Adjusted hazard of all-cause mortality for early revascularization. Early revascularization was associated with significant survival benefit at both 1 year and 5 years in high risk CAD. In intermediate CAD, there was benefit at 1 year but not at 5 years, while in low-risk CAD there was no difference at either time point.

Sensitivity analyses for coherence were performed using the final multivariable model. Findings were similar after the exclusion of obstructive left main artery disease, in models stratified by revascularization technique (PCI vs. CABG), and using the outcome of MACE.

Discussion

In this large, international observational registry of stable patients without known CAD undergoing CCTA, we observed a mortality benefit persisting to 5 years for early post-test coronary revascularization in patients with high-risk CAD. This includes patients with multivessel obstructive CAD, obstructive disease of the proximal left anterior descending artery, and/or obstructive disease of the left main coronary artery. In contrast, patients with lesser severity of CAD undergoing early revascularization did not experience any sustained change in survival over this longer time frame.

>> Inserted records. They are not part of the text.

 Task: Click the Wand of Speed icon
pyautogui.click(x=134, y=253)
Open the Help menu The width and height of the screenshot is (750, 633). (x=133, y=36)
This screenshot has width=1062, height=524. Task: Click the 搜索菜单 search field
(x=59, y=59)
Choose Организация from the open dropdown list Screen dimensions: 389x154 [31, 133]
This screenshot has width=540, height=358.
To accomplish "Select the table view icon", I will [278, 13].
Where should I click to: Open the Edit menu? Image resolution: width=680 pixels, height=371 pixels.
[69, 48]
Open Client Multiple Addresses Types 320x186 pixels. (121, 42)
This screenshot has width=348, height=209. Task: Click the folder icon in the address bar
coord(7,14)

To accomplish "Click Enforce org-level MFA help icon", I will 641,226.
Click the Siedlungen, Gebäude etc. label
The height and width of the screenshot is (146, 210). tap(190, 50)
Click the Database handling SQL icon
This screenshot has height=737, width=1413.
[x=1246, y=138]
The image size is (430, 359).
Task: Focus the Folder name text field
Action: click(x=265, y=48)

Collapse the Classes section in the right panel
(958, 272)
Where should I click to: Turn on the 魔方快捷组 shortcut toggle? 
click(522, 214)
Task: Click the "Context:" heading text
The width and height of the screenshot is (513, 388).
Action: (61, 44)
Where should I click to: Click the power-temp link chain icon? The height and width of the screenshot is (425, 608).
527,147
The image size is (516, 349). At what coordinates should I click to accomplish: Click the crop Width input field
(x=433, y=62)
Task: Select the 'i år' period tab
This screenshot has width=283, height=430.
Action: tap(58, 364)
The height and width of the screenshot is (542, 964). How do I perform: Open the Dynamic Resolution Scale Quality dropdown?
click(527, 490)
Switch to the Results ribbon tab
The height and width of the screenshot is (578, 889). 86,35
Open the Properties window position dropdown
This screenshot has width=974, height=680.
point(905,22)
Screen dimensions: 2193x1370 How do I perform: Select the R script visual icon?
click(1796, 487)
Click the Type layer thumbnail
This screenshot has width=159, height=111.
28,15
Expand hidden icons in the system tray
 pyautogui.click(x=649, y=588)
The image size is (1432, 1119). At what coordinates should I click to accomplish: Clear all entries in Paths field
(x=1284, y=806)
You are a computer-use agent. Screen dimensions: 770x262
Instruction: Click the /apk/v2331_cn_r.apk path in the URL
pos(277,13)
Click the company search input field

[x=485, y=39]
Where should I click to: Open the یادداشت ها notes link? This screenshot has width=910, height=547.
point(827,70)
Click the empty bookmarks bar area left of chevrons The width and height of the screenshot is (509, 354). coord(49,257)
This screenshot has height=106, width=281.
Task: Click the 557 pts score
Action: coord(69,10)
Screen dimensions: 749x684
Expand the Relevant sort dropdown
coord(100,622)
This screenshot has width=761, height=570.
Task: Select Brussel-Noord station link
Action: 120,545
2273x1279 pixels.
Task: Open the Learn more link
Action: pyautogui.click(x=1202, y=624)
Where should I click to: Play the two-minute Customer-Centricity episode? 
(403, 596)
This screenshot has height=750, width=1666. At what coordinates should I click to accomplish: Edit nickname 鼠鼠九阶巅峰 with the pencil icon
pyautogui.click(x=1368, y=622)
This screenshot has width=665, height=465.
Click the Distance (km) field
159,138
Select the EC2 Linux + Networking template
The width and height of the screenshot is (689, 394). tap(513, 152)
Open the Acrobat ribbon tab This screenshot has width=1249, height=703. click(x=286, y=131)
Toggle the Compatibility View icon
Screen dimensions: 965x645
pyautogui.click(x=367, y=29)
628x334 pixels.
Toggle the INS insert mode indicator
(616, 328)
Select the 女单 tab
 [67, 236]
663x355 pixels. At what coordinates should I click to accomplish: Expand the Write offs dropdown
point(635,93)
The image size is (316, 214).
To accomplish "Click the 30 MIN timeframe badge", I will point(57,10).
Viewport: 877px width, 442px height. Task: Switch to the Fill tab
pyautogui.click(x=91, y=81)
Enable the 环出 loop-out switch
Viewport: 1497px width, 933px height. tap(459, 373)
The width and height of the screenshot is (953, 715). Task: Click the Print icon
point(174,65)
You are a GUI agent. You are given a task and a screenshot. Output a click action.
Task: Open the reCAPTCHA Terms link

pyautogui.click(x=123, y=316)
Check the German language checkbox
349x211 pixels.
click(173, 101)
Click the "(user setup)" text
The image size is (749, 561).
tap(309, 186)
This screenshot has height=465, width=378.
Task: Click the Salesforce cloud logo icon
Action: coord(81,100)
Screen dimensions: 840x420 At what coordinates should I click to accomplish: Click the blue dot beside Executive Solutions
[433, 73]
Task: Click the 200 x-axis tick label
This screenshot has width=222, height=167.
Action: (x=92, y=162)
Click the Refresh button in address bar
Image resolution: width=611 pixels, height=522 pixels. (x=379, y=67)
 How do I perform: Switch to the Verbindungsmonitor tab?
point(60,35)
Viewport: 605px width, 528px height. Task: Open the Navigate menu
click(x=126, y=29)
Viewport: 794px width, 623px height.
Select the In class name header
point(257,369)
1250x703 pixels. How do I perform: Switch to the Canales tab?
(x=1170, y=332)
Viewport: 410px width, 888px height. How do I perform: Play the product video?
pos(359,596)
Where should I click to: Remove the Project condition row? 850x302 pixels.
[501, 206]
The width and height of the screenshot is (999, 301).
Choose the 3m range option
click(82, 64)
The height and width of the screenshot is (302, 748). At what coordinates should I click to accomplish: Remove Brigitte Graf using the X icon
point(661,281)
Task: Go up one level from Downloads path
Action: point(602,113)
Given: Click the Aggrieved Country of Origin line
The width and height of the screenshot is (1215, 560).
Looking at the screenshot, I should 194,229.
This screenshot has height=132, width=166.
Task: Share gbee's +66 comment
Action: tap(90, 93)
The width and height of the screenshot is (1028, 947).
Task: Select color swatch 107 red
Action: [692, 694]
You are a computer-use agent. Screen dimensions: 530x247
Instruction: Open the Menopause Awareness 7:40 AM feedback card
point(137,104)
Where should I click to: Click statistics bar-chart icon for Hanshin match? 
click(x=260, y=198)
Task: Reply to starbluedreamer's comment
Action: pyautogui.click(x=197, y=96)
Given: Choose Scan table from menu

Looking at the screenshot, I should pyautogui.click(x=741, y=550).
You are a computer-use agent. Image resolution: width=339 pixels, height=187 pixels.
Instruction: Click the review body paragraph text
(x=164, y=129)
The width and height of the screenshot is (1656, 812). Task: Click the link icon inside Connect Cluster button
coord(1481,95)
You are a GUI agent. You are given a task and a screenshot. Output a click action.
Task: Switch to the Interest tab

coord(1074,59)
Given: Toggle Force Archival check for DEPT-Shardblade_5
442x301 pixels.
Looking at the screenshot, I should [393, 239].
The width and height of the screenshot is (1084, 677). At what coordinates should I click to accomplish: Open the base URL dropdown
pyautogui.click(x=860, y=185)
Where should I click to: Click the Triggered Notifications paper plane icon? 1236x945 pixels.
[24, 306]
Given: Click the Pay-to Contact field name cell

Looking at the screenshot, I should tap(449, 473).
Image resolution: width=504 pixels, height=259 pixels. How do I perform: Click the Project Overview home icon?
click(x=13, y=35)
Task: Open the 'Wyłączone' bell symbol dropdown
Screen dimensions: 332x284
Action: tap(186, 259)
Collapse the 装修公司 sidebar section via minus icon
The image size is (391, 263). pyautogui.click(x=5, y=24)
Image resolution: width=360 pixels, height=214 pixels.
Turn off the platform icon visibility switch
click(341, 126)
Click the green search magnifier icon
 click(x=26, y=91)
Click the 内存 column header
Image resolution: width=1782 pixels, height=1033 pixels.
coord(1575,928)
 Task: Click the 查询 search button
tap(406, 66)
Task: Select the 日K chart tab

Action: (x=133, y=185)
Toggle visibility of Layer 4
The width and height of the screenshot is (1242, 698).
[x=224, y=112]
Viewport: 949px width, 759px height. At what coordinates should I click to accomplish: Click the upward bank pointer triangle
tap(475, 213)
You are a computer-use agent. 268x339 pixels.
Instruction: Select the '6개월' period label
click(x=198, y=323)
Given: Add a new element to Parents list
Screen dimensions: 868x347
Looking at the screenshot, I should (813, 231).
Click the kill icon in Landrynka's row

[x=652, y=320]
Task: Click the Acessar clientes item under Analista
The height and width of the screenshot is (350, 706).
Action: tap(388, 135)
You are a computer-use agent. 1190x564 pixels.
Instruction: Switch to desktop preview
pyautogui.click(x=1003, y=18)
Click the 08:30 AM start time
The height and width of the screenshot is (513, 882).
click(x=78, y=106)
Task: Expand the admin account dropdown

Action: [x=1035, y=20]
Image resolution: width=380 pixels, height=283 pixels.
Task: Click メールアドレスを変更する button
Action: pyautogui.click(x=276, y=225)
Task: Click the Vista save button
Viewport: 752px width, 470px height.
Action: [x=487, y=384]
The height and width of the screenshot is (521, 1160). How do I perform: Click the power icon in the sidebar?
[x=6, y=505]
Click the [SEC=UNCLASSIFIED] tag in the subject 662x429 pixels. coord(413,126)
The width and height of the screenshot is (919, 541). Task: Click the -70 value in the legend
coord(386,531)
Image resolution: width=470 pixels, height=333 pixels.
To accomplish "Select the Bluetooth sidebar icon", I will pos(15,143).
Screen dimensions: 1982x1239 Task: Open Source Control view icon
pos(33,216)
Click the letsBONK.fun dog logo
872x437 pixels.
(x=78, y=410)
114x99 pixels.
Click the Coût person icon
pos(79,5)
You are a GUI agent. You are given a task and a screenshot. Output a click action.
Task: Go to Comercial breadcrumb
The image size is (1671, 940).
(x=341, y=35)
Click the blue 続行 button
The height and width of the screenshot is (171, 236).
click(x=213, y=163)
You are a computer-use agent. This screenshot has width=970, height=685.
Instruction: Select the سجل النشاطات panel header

Our findings expand upon the prior literature from this registry on the relative benefit of early post-test revascularization vs. medical therapy for CAD detected by CCTA. In a study by Min et al. of 15 223 CONFIRM registry patients with a median follow-up of 2.1 years, patients with high risk CAD (Duke CAD score 5–8) undergoing revascularization had reduced mortality (HR 0.38, 95% CI 0.18–0.83) while those with lower risk CAD (Duke CAD score 0–4) did not (HR 3.24, 95% CI 0.76–13.89, P for interaction 0.03). While the overall study population was larger in the prior study, the long-term follow-up presented here had nearly 4 times the number of deaths and over twice as much time available for analysis. Notably, this longer term study demonstrates the durability of mortality benefit for early revascularization among patients with high-risk CAD, and the persistent absence of long-term benefit among those with low-risk CAD. It is interesting that the intermediate-risk patients demonstrated an early mortality benefit that dissipated over the long term, although given the wide confidence interval, a smaller protective benefit cannot be excluded among these patients.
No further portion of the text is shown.